■ **EXCERPTED PASSAGE**
Paramount‘s New President Jeff Shell might have experimented greatly with windowing at NBCUniversal during the pandemic and post, specifically dabbling in the controversial day-and-date, however, the exec said today at the revived conglom’s afternoon presser that he’s “100%” on board with theatrical.
“That’s what makes a movie, a movie, and we’re all united in that,” he said referring to his co-executives, CEO David Ellison, Motion Picture Co-Chairs Dana Goldberg and Josh Greenstein, and DTC Chair Cindy Holland who were among the top brass sitting on today’s dais with him.
“I believe in windows, and I think we all believe in windows,” continued Shell.
“Do I believe you can maximize value in windows? Absolutely, and we’re going to be looking at our windows across each thing,” he said.
“I don’t think each movie is created equal. Different movies deserve different windows sometimes. I think we’re pretty united up here in terms theatrical being critical and it has to be part of the equation, but we’re also going to be much more diligent about looking at the value,” said Shell.
As Peacock was coming into existence and the industry was emerging out of Covid, Shell put a downstream waterfall in place at Universal whereby theatrical films went to PVOD depending on their box office performance after 17 to 30 days, followed by an exclusive window on streaming service Peacock, then either a post window on Amazon Prime or Netflix (depending on whether the pic was animated or live-action). The model was a means of making money on a movie in its home entertainment window.
Meantime former Netflix Head of US Scripted TV Cindy Holland exclaimed, “Made-for-streaming movies are not a priority for me.”
Speaking to Deadline separately at lunch, Shell told us that when it comes to all streamers making money and talent receiving back-end, the whole industry is bound to go “back to the future,” meaning each streaming service would ultimately license to the other and not keep their content solely siloed to their service. That was Shell’s prognostication. As he starts his new job at Paramount, he’ll be looking closely at hammering solid pay-one deals for the studio. Currently Paramount Pictures has a shared pay-one that’s exclusive to Paramount+ and Amazon Prime.
In underscoring the new Paramount’s commitment to cinema, CEO David Ellison exclaimed, “The movies we make will be made for theatrical.”

Records drawn from a data collection:
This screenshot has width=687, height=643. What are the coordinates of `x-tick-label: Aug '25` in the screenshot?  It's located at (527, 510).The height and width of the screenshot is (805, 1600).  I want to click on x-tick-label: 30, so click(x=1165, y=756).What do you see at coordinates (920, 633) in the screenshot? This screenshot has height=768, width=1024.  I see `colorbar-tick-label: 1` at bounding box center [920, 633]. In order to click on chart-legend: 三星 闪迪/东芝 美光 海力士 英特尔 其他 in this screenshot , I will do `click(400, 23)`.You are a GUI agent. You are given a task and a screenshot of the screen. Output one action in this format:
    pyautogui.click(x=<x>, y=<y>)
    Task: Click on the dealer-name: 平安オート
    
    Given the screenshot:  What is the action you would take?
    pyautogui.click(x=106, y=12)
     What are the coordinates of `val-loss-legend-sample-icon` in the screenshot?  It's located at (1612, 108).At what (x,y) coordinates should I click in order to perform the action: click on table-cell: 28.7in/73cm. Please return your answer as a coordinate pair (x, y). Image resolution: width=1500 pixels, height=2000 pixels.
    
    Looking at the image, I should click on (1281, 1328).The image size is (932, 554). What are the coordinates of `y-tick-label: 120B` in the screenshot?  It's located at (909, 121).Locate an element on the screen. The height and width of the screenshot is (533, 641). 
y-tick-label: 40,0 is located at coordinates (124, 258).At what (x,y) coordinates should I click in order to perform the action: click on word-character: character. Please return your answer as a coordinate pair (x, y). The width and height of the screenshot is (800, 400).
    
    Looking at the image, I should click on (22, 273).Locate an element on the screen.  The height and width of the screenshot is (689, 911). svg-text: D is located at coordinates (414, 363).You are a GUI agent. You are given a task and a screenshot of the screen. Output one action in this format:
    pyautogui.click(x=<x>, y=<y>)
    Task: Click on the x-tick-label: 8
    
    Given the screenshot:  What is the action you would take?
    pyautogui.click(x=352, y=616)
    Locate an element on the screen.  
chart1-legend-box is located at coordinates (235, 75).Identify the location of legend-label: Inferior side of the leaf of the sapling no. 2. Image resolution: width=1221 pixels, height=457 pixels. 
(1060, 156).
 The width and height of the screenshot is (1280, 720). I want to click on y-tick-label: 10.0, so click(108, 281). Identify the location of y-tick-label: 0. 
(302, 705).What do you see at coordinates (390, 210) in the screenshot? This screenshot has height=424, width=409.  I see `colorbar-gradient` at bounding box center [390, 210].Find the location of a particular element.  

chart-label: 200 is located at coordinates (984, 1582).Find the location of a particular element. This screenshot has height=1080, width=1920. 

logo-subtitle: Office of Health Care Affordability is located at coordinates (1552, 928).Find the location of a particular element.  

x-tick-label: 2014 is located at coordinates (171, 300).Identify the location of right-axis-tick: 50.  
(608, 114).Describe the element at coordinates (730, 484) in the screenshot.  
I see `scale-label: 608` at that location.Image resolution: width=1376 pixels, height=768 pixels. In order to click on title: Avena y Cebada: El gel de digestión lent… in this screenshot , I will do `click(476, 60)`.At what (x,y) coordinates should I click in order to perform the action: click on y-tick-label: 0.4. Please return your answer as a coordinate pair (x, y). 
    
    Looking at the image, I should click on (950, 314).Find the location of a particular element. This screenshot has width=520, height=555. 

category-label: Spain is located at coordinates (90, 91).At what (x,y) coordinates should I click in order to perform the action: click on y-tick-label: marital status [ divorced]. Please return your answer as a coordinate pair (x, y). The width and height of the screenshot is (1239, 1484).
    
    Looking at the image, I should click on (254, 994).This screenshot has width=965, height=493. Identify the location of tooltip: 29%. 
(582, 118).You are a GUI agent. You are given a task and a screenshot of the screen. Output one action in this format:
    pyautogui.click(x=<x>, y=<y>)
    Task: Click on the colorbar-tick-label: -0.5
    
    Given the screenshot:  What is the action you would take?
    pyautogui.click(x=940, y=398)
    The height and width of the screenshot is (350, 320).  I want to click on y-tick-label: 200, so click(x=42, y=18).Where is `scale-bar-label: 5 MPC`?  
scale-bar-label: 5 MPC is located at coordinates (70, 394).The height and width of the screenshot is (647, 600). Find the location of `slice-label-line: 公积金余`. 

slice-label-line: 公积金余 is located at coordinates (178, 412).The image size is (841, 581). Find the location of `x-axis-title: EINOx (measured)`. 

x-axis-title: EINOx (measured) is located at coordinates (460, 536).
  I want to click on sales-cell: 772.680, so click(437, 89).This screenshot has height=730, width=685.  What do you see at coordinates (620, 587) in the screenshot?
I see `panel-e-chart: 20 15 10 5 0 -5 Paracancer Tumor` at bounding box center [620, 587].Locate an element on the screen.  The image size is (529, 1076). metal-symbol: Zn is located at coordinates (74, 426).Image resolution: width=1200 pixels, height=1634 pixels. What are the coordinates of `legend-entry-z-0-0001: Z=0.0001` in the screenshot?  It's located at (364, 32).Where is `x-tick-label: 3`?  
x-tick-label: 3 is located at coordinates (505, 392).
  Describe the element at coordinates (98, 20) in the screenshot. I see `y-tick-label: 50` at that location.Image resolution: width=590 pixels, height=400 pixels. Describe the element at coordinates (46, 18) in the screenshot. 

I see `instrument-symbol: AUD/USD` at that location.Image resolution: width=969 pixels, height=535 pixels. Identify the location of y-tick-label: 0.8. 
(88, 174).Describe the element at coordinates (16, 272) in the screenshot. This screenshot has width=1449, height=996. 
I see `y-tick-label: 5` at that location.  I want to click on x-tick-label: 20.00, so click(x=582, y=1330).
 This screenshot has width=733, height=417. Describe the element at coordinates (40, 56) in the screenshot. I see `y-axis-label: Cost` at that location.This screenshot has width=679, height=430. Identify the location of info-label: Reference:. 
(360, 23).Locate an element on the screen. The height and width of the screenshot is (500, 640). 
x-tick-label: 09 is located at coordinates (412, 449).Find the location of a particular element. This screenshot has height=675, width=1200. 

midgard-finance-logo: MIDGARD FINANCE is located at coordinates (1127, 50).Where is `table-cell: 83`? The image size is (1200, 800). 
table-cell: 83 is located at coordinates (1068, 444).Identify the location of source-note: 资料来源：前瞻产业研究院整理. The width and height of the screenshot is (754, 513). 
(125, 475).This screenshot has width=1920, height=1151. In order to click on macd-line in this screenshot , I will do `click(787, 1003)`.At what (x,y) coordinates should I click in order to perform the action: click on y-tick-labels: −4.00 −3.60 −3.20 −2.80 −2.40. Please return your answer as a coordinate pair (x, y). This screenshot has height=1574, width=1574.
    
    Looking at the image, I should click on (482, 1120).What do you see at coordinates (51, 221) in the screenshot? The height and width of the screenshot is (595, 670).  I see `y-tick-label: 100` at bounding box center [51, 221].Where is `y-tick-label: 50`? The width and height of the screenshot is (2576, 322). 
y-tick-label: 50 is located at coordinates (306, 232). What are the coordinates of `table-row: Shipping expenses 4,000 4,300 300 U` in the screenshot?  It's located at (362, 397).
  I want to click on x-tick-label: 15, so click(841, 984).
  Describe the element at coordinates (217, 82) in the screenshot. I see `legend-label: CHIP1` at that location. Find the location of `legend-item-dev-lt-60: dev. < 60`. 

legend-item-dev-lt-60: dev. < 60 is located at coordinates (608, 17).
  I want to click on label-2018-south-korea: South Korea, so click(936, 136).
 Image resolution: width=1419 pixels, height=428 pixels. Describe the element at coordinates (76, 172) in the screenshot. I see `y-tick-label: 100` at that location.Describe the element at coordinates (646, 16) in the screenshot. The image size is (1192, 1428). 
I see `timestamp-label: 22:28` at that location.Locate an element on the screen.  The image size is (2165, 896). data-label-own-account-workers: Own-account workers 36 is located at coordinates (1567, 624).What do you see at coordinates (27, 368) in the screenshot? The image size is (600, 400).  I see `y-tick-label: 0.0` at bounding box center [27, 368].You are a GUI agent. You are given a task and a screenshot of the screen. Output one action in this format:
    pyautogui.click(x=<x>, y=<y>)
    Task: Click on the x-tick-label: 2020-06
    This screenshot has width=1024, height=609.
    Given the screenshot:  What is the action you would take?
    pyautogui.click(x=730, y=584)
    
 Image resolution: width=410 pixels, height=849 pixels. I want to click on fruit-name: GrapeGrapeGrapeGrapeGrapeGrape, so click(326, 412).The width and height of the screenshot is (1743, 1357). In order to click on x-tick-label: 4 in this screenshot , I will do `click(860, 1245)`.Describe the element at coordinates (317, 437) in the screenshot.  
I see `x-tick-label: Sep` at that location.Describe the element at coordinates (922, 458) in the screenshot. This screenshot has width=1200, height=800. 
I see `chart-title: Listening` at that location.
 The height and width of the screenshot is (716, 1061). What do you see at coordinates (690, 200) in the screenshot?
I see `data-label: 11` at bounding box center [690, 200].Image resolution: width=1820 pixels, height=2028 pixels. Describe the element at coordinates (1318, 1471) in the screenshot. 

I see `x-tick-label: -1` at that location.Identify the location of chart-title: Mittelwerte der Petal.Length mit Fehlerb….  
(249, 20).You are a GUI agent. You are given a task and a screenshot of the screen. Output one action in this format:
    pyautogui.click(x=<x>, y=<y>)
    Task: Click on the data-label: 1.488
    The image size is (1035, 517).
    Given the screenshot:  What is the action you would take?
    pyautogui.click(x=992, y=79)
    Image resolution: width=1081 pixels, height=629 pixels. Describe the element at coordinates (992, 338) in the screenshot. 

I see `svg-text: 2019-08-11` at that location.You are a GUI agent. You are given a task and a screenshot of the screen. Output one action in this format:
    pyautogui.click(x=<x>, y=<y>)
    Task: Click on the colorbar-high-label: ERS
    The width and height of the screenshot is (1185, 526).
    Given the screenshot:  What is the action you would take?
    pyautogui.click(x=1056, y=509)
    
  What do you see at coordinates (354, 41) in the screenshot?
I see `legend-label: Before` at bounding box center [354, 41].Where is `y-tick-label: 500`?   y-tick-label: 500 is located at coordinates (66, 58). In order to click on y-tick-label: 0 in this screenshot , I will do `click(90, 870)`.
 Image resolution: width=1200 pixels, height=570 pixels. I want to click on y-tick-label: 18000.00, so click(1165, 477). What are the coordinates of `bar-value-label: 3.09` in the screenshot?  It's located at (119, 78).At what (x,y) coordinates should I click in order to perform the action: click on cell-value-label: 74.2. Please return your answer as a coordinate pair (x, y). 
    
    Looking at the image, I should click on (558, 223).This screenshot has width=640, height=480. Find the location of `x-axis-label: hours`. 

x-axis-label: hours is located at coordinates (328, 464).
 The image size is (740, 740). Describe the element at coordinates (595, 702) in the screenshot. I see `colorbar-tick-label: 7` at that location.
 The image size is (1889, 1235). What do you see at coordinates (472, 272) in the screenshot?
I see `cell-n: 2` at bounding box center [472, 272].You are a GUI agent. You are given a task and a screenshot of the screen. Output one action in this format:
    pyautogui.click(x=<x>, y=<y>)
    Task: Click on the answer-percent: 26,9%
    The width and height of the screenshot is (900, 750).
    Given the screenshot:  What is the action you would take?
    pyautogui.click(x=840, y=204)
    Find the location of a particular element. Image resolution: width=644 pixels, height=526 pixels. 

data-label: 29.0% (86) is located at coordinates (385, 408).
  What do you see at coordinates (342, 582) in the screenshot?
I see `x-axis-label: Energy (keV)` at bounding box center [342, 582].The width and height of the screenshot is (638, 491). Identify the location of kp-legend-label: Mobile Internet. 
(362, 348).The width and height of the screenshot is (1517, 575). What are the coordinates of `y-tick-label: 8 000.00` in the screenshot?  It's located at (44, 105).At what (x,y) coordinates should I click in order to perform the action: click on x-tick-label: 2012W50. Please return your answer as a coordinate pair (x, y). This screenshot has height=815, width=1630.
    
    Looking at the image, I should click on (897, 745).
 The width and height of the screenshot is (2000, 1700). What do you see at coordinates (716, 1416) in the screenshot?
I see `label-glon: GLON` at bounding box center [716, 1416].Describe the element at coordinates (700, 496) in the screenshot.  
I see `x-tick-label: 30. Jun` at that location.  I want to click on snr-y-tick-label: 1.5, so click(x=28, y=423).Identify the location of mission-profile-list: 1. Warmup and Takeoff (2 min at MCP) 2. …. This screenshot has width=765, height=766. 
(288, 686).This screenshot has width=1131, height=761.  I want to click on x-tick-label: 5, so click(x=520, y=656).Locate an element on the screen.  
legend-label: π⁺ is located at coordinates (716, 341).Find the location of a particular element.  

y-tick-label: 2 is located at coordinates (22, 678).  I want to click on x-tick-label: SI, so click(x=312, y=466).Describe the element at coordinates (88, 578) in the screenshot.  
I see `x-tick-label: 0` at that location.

■ **WHAT TO WORK ON**
a – Answer these questions using the article on Paramount's theatrical windows:
(i) What title does Cindy Holland hold at Paramount?
(ii) At Universal, after how many days did theatrical films go to PVOD?
(iii) Which two services share Paramount Pictures' current pay-one deal?
b – According to the article on Paramount's theatrical windows, what purpose did the downstream waterfall Shell set up at Universal serve?
c – Copy the article on Paramount's theatrical windows from "Paramount‘s New President" up to and including "board with theatrical.".
The records are separate from the article on Paramount's theatrical windows.

■ **ANSWERS IN ORDER**
a –
(i) DTC Chair
(ii) After 17 to 30 days, depending on their box office performance
(iii) Paramount+ and Amazon Prime

b – The waterfall sent films to PVOD, then to an exclusive window on Peacock, then to a post window on Amazon Prime or Netflix. Its purpose was to make money on a movie during its home entertainment window.

c –
Paramount‘s New President Jeff Shell might have experimented greatly with windowing at NBCUniversal during the pandemic and post, specifically dabbling in the controversial day-and-date, however, the exec said today at the revived conglom’s afternoon presser that he’s “100%” on board with theatrical.